O’Dea has said that he supports limits on late-term abortion, but has also said he believes the Supreme Court should have left in place Roe vs. Wade, which effectively legalized abortion through all nine months.
In an interview with Dan Caplis, a conservative talk radio host on Denver’s KHOW station, O’Dea invoked his Catholic faith and said he decided to be pro-abortion after praying with his wife:
CAPLIS: Joe, I ask this question without regard to religion at all. Just as a matter of science, when, in your view, does human life begin?
O’DEA: Look, I’m Catholic, Dan. And I’m not a political guy. I’m just – I believe in what I believe in. I’m not sure that I could define it to the date, but I think the woman’s rights early on in the pregnancy are hers. And that’s where I’m gonna be.
CAPLIS: Joe, isn’t that question, though – not religion or philosophy, but just as a matter of science – isn’t that question of when human life begins critical to the policy that you would be making as our U.S. senator?

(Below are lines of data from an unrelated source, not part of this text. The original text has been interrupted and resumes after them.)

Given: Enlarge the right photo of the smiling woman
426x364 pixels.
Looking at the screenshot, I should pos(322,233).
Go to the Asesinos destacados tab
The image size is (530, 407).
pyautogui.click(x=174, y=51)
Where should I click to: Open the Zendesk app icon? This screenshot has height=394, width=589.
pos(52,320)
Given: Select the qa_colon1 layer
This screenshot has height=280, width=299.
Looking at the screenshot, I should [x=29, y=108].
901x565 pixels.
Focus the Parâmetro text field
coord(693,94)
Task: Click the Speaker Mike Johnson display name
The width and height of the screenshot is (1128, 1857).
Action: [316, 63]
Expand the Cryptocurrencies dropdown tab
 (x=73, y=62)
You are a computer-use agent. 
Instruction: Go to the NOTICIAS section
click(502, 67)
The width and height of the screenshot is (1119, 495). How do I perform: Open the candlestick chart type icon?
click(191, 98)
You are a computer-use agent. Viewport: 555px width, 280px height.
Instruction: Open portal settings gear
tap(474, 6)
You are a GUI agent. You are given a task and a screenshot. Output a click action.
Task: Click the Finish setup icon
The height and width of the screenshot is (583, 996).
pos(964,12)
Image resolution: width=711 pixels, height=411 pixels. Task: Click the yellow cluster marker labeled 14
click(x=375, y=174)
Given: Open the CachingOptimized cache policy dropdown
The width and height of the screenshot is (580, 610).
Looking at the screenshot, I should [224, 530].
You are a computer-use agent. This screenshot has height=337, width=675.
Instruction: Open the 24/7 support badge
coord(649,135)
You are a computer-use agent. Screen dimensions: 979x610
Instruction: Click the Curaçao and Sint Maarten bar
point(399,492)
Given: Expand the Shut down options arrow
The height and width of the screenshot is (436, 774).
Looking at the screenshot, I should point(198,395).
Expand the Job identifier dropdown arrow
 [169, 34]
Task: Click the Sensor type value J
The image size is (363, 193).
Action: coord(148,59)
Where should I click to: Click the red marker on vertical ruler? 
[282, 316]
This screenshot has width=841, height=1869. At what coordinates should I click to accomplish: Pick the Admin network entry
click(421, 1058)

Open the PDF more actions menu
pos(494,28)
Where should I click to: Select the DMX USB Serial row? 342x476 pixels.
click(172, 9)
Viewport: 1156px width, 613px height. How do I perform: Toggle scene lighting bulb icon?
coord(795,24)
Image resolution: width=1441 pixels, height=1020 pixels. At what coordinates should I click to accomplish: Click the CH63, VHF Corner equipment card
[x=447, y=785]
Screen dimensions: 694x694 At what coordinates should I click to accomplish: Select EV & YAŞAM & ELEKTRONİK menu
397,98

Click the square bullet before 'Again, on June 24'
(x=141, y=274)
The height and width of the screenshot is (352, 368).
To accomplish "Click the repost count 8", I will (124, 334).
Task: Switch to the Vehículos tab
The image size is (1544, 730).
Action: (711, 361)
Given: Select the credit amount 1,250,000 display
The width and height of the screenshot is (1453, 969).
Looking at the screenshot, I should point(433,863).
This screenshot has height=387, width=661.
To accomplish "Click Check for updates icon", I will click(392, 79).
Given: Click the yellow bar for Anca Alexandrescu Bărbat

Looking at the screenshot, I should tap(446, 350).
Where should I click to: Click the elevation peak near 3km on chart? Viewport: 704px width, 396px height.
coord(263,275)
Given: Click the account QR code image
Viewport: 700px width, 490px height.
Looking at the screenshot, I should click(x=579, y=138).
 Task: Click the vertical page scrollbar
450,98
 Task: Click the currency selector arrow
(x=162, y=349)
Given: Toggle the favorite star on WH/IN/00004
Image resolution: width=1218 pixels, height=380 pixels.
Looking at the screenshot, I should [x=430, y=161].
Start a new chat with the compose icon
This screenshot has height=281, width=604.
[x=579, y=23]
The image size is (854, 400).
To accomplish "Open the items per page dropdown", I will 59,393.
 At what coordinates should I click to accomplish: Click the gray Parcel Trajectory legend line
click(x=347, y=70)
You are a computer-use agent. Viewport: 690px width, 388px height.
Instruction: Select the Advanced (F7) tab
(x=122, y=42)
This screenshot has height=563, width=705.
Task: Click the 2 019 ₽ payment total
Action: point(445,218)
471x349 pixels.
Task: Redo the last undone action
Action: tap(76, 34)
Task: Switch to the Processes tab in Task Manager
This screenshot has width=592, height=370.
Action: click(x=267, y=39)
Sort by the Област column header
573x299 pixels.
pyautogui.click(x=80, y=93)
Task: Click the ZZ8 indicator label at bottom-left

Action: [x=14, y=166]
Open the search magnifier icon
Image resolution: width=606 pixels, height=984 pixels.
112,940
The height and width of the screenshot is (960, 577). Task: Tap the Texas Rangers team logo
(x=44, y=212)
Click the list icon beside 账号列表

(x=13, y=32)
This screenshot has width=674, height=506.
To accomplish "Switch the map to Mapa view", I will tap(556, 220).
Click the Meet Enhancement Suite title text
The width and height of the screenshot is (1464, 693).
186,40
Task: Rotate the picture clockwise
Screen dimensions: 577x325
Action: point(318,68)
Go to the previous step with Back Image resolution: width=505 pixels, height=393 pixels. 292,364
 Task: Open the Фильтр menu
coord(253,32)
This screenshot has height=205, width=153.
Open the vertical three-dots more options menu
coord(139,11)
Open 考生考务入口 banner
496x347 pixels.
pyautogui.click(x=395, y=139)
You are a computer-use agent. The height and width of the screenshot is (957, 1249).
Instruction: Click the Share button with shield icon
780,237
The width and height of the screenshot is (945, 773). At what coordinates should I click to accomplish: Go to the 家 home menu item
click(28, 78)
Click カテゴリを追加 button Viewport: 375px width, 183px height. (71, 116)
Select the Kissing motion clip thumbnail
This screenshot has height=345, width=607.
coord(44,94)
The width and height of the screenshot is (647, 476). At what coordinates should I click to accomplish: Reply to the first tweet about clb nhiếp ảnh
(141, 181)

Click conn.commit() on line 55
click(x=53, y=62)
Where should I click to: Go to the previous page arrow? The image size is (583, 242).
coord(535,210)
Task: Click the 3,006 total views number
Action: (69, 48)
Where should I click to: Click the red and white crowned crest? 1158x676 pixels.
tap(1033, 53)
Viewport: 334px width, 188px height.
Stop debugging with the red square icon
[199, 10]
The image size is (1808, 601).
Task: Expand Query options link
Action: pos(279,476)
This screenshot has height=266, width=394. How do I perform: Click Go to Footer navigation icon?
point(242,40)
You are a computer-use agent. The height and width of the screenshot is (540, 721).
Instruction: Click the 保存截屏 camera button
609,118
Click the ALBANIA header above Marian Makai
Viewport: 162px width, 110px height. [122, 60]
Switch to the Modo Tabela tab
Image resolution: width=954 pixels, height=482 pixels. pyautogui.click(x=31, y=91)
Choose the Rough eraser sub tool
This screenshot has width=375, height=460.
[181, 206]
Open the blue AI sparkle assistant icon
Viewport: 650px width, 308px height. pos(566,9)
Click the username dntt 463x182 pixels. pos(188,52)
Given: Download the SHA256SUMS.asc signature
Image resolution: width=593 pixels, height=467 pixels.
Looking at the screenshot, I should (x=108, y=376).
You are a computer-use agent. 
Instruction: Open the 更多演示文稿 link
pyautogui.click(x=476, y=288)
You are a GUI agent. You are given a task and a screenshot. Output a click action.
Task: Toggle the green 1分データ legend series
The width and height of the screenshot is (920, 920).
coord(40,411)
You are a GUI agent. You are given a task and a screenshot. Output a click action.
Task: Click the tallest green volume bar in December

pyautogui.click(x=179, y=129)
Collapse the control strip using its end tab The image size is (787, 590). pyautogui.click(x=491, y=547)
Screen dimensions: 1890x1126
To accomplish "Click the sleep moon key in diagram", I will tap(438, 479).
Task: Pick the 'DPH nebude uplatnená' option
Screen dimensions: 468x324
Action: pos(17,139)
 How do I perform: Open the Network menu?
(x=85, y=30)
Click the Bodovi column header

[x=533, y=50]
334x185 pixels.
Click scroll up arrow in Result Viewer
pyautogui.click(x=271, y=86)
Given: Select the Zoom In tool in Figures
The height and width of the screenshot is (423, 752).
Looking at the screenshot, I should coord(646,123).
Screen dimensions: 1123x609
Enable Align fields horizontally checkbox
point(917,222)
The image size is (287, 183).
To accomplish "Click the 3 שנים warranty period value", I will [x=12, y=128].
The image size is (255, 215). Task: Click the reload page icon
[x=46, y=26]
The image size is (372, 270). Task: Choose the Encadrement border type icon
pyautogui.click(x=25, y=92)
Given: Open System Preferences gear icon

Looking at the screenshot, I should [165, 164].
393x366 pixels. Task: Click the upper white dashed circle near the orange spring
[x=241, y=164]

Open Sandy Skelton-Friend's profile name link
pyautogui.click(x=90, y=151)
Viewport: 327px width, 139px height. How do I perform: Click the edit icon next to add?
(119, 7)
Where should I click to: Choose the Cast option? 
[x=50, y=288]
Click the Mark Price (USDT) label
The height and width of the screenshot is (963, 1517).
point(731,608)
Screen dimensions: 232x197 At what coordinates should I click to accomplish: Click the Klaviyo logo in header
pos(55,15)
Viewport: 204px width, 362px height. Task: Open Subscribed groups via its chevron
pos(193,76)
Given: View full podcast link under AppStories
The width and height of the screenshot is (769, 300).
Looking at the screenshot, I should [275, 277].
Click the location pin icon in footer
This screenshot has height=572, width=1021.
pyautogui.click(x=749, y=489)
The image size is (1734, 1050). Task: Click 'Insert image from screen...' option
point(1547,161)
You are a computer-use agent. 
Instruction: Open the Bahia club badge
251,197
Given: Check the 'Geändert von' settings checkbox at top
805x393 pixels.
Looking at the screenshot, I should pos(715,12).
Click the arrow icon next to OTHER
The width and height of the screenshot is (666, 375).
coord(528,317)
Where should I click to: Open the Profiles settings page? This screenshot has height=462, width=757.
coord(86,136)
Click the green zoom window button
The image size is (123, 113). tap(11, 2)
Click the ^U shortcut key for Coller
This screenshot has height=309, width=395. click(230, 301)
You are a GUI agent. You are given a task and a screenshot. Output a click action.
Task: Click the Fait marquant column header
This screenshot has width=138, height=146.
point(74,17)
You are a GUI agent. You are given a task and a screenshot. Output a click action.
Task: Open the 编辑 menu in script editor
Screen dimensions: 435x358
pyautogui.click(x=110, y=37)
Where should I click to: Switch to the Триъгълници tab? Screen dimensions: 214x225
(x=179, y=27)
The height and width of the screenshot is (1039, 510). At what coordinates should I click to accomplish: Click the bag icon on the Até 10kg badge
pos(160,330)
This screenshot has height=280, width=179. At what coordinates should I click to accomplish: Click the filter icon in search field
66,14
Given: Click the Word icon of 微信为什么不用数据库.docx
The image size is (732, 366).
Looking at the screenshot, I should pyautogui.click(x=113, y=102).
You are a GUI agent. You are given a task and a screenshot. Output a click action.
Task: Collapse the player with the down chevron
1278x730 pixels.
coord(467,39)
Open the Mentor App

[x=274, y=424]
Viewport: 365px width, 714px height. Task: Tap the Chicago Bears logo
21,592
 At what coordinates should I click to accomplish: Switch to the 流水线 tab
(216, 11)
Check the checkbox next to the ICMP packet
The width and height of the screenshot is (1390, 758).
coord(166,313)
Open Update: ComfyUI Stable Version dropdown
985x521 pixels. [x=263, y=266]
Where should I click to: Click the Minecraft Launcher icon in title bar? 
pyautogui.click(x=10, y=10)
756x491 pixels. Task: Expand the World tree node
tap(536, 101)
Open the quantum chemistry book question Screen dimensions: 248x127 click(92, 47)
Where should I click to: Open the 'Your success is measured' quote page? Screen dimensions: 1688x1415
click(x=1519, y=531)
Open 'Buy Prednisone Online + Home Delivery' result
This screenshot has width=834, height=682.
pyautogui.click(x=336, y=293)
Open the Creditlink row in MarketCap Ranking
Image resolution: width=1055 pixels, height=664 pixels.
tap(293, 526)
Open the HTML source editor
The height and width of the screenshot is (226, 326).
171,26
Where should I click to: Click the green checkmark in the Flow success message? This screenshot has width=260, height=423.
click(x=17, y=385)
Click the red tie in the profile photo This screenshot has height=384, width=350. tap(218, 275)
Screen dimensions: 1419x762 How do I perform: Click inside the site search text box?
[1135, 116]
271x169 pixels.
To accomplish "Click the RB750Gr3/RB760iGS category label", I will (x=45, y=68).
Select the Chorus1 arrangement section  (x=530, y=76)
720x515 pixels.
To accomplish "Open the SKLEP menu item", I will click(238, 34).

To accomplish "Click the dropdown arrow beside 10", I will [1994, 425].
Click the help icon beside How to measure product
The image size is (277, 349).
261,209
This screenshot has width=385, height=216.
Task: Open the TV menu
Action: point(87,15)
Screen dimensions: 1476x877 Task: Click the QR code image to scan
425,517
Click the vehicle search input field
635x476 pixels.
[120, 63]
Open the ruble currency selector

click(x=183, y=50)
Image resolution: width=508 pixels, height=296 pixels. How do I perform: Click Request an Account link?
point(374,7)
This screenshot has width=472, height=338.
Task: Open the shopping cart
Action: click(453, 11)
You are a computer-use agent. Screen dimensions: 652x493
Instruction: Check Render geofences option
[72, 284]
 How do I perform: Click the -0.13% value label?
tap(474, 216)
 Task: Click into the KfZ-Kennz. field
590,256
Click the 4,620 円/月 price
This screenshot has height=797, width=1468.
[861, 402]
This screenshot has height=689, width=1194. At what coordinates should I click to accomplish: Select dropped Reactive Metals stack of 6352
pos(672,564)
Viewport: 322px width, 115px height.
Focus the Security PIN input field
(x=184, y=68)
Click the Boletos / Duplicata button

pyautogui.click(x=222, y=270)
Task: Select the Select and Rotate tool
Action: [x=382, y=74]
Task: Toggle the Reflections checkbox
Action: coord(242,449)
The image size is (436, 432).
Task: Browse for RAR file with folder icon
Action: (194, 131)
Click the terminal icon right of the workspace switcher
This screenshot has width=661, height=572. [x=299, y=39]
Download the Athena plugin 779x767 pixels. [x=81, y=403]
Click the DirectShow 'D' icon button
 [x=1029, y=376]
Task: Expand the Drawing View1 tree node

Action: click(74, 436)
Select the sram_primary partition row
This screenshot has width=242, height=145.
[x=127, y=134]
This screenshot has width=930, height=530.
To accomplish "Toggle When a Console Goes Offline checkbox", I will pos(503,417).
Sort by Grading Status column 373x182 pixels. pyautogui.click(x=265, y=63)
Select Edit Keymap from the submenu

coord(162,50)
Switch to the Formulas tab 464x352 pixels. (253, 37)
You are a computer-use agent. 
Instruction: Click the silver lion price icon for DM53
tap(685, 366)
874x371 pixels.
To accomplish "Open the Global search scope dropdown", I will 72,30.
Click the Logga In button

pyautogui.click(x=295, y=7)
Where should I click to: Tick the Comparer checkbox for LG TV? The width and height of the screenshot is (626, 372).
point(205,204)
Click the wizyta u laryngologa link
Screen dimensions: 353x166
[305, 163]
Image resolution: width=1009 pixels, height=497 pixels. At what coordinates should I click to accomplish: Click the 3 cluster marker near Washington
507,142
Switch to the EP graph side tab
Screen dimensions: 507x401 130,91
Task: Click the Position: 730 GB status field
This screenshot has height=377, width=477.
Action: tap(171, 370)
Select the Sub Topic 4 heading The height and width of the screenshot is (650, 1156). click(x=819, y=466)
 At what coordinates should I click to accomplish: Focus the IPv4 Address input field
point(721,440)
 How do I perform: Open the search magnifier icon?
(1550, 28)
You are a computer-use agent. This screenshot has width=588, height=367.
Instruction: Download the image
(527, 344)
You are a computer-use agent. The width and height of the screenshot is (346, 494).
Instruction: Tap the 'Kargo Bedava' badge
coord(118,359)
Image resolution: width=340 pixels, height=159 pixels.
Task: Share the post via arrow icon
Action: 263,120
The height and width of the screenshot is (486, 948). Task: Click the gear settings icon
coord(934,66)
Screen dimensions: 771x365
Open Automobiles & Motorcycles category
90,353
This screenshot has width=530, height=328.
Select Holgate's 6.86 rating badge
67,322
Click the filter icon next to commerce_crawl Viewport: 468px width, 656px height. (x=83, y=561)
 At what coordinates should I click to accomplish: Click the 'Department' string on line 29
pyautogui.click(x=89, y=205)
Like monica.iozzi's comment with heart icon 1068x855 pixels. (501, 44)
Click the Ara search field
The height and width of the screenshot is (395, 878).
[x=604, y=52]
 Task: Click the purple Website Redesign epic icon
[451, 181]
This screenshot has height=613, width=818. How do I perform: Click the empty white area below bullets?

O’DEA: I think it’s a really hard decision. And I, you know, I’ve prayed over it. I didn’t land on this easily, Dan. And so that’s where I’m gonna be.
CAPLIS: And just so I can get as much clarity as possible, the issue of when human life begins – at this point, you don’t have a clear point in time? You don’t have a specific point in time?
O’DEA: You know, I don’t know that it’s a time. I think it’s something that should be between a woman and her doctor, and not for me to put my beliefs on someone else. And that’s where I’m at, Dan.
CAPLIS: And Joe, if as a matter of science, human life begins at conception – just as a matter of science – how would that be putting your beliefs on somebody else?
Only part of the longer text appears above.